| WHAT TO DO |
Please print the listing below unchanged, every line in its original order and wording.

---------------

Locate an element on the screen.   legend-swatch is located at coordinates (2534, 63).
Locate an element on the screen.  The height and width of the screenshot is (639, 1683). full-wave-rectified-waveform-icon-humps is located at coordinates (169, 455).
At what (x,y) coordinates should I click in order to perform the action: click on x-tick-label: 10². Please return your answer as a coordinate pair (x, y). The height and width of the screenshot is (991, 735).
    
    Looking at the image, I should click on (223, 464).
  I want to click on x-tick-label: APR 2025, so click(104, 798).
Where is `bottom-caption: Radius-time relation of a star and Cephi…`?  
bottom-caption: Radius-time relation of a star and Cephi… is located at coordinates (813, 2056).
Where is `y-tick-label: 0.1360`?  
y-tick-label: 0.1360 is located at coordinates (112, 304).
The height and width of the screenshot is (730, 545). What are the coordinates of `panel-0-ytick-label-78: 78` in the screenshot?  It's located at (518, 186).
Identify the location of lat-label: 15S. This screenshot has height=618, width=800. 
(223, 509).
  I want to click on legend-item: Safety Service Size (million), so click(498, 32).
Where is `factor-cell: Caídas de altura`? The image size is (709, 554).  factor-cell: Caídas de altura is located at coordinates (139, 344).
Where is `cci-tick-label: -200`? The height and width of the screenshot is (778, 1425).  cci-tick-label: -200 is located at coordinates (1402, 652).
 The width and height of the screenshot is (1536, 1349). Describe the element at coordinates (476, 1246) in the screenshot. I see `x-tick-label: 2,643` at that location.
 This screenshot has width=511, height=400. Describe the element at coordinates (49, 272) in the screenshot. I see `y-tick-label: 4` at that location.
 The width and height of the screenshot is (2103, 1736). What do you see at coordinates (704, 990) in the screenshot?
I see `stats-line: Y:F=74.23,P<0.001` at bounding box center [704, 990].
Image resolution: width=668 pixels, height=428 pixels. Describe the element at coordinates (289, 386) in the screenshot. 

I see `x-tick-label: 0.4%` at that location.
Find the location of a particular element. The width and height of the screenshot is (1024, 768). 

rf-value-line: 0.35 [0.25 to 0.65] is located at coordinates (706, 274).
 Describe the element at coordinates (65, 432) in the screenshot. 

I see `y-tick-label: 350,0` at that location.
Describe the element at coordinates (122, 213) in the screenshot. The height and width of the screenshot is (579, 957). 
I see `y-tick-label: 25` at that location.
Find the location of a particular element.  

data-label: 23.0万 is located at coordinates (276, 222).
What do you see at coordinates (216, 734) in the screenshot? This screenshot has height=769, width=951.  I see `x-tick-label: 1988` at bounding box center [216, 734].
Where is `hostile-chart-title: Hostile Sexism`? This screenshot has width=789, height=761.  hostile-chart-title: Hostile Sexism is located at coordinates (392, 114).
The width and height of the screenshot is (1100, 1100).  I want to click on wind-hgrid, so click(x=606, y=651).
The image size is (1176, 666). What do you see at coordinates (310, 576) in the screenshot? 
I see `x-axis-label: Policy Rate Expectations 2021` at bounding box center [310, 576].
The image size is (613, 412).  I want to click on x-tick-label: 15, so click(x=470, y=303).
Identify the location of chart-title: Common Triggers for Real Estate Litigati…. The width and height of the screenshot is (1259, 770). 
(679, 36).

---------------

| PROBLEM SOLUTION |
Locate an element on the screen.   legend-swatch is located at coordinates (2534, 63).
Locate an element on the screen.  The height and width of the screenshot is (639, 1683). full-wave-rectified-waveform-icon-humps is located at coordinates (169, 455).
At what (x,y) coordinates should I click in order to perform the action: click on x-tick-label: 10². Please return your answer as a coordinate pair (x, y). The height and width of the screenshot is (991, 735).
    
    Looking at the image, I should click on (223, 464).
  I want to click on x-tick-label: APR 2025, so click(104, 798).
Where is `bottom-caption: Radius-time relation of a star and Cephi…`?  
bottom-caption: Radius-time relation of a star and Cephi… is located at coordinates (813, 2056).
Where is `y-tick-label: 0.1360`?  
y-tick-label: 0.1360 is located at coordinates (112, 304).
The height and width of the screenshot is (730, 545). What are the coordinates of `panel-0-ytick-label-78: 78` in the screenshot?  It's located at (518, 186).
Identify the location of lat-label: 15S. This screenshot has height=618, width=800. 
(223, 509).
  I want to click on legend-item: Safety Service Size (million), so click(498, 32).
Where is `factor-cell: Caídas de altura`? The image size is (709, 554).  factor-cell: Caídas de altura is located at coordinates (139, 344).
Where is `cci-tick-label: -200`? The height and width of the screenshot is (778, 1425).  cci-tick-label: -200 is located at coordinates (1402, 652).
 The width and height of the screenshot is (1536, 1349). Describe the element at coordinates (476, 1246) in the screenshot. I see `x-tick-label: 2,643` at that location.
 This screenshot has width=511, height=400. Describe the element at coordinates (49, 272) in the screenshot. I see `y-tick-label: 4` at that location.
 The width and height of the screenshot is (2103, 1736). What do you see at coordinates (704, 990) in the screenshot?
I see `stats-line: Y:F=74.23,P<0.001` at bounding box center [704, 990].
Image resolution: width=668 pixels, height=428 pixels. Describe the element at coordinates (289, 386) in the screenshot. 

I see `x-tick-label: 0.4%` at that location.
Find the location of a particular element. The width and height of the screenshot is (1024, 768). 

rf-value-line: 0.35 [0.25 to 0.65] is located at coordinates (706, 274).
 Describe the element at coordinates (65, 432) in the screenshot. 

I see `y-tick-label: 350,0` at that location.
Describe the element at coordinates (122, 213) in the screenshot. The height and width of the screenshot is (579, 957). 
I see `y-tick-label: 25` at that location.
Find the location of a particular element.  

data-label: 23.0万 is located at coordinates (276, 222).
What do you see at coordinates (216, 734) in the screenshot? This screenshot has height=769, width=951.  I see `x-tick-label: 1988` at bounding box center [216, 734].
Where is `hostile-chart-title: Hostile Sexism`? This screenshot has width=789, height=761.  hostile-chart-title: Hostile Sexism is located at coordinates (392, 114).
The width and height of the screenshot is (1100, 1100).  I want to click on wind-hgrid, so click(x=606, y=651).
The image size is (1176, 666). What do you see at coordinates (310, 576) in the screenshot? 
I see `x-axis-label: Policy Rate Expectations 2021` at bounding box center [310, 576].
The image size is (613, 412).  I want to click on x-tick-label: 15, so click(x=470, y=303).
Identify the location of chart-title: Common Triggers for Real Estate Litigati…. The width and height of the screenshot is (1259, 770). 
(679, 36).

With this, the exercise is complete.